- _Exercise details_: Wherever the line with "Viewport: 1246px width, 545px" sits in the listing below, transcribe from it up to and including the line with "Task: Click the RSI legend line swatch", exactly, and leave the remaining lines out.

- _Dataset_:
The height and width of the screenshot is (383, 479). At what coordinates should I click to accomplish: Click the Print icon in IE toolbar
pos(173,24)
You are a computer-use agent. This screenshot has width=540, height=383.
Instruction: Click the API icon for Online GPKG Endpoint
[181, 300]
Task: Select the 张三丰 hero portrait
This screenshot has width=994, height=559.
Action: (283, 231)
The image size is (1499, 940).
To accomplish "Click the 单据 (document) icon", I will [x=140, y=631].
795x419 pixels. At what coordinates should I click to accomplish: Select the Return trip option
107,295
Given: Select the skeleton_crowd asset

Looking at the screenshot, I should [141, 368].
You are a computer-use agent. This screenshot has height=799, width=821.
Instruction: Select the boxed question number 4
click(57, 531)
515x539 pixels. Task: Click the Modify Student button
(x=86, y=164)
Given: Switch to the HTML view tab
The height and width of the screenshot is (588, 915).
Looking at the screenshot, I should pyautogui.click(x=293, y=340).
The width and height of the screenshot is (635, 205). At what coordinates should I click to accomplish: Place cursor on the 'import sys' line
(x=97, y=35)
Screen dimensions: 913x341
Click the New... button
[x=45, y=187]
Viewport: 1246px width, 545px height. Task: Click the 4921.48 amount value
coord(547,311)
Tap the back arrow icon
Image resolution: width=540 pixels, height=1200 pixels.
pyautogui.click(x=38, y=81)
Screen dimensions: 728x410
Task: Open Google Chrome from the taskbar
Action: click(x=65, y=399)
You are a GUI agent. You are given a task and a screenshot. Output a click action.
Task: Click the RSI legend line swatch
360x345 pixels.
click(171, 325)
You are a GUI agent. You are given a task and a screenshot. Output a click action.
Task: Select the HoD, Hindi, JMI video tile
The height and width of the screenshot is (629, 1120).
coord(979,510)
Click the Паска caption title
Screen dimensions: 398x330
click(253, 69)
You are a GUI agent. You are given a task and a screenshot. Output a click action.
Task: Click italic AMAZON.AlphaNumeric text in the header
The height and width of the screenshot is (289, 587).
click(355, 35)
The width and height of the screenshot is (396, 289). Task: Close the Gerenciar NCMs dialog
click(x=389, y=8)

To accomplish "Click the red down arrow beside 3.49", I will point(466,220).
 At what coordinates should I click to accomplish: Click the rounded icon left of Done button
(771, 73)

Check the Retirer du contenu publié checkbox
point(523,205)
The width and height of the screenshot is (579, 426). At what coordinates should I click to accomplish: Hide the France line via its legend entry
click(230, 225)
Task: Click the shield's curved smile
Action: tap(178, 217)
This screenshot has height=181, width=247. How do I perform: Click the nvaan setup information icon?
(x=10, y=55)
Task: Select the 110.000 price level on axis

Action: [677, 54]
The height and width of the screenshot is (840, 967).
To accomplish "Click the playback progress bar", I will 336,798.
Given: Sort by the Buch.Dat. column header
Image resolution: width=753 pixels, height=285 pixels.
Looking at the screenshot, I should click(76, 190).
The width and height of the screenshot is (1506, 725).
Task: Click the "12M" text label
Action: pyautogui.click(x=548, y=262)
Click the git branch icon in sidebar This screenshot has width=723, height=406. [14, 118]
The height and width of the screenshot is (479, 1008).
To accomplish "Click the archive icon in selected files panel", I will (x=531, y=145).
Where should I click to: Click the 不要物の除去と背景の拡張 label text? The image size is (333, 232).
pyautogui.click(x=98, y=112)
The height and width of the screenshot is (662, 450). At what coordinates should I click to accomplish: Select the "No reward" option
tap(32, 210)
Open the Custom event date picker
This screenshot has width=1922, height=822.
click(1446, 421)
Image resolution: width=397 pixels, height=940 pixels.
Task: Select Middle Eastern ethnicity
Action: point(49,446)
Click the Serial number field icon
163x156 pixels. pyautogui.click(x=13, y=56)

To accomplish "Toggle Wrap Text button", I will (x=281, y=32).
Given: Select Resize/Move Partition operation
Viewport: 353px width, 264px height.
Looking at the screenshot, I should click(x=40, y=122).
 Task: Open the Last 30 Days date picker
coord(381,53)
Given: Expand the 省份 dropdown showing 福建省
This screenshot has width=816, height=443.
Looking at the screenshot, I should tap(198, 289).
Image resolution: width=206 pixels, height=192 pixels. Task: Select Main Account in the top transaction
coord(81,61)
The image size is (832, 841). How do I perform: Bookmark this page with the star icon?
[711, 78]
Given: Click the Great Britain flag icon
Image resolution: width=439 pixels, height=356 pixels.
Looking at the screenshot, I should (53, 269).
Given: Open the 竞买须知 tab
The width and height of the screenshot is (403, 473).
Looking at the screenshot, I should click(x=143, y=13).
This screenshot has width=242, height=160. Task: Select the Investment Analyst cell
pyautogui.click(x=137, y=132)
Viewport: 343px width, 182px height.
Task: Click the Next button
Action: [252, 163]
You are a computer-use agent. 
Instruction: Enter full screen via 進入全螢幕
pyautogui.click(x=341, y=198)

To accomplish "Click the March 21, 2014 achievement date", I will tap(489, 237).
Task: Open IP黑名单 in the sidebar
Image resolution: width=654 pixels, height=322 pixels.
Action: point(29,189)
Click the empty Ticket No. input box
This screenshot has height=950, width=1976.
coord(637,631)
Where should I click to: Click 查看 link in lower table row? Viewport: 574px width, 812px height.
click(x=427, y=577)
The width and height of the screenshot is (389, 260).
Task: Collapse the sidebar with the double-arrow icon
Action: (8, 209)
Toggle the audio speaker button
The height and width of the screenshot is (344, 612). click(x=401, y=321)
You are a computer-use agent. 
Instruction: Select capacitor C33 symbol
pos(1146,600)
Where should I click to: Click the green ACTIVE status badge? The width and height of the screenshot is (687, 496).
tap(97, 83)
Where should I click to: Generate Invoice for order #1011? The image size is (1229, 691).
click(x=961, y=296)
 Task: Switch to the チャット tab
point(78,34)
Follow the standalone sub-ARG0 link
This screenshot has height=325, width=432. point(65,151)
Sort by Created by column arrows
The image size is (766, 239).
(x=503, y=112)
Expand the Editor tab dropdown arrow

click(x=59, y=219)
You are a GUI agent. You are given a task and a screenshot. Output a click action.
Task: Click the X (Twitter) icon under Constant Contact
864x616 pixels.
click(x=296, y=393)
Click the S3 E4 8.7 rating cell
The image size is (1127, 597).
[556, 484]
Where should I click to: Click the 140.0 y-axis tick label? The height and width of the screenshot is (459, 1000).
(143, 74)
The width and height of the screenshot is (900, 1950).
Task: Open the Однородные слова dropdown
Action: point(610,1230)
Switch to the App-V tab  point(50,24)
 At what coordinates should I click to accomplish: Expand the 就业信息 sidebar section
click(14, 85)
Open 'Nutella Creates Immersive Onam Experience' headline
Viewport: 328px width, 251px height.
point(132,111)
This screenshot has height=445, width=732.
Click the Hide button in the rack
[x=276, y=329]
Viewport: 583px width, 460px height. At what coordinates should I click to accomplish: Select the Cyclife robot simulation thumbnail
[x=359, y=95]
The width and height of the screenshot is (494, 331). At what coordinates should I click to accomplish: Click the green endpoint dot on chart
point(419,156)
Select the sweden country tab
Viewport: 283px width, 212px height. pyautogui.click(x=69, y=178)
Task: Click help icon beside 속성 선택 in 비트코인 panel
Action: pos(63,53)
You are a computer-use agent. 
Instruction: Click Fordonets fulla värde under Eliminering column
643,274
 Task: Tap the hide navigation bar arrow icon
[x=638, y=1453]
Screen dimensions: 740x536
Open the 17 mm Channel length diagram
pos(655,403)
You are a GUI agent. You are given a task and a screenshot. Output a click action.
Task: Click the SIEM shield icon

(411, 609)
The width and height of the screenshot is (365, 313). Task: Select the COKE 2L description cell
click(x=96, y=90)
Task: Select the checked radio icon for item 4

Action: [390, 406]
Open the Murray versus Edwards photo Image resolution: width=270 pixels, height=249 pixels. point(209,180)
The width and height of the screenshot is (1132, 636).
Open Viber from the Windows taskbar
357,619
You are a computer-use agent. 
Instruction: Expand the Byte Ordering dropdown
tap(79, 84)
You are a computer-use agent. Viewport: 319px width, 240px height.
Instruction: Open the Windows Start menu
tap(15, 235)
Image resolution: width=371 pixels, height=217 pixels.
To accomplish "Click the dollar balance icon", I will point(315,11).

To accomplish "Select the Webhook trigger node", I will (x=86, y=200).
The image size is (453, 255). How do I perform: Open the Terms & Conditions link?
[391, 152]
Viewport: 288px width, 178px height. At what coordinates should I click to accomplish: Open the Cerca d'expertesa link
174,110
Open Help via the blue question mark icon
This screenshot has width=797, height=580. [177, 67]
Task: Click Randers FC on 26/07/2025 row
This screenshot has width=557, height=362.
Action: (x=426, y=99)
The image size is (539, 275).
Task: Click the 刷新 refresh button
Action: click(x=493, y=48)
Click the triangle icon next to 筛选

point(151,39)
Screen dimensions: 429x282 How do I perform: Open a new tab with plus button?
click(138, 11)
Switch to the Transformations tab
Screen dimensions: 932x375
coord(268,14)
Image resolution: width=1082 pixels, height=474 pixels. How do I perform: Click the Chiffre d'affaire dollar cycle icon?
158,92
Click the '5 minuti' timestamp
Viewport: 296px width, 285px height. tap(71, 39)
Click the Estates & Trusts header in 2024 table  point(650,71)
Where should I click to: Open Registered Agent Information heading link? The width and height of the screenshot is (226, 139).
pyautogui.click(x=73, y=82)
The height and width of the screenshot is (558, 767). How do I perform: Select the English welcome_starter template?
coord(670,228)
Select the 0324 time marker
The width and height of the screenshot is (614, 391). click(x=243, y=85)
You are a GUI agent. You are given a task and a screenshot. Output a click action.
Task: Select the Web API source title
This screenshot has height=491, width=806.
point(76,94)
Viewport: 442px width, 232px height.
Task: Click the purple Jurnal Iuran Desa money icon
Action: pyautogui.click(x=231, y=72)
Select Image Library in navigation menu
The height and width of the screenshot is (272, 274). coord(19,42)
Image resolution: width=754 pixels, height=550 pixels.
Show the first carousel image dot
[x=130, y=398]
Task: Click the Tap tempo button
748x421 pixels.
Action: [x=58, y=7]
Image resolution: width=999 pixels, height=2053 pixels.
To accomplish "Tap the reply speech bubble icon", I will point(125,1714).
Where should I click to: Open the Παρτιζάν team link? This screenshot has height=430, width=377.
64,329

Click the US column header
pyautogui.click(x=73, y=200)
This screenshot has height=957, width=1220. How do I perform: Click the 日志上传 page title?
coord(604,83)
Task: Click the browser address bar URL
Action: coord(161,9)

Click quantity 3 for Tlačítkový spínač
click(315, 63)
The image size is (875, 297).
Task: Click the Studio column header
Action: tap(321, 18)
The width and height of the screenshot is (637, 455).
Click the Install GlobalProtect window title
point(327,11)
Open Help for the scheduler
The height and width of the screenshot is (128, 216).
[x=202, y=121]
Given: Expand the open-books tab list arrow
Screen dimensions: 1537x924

- _Exercise solution_:
Viewport: 1246px width, 545px height. Task: Click the 4921.48 amount value
coord(547,311)
Tap the back arrow icon
Image resolution: width=540 pixels, height=1200 pixels.
pyautogui.click(x=38, y=81)
Screen dimensions: 728x410
Task: Open Google Chrome from the taskbar
Action: click(x=65, y=399)
You are a GUI agent. You are given a task and a screenshot. Output a click action.
Task: Click the RSI legend line swatch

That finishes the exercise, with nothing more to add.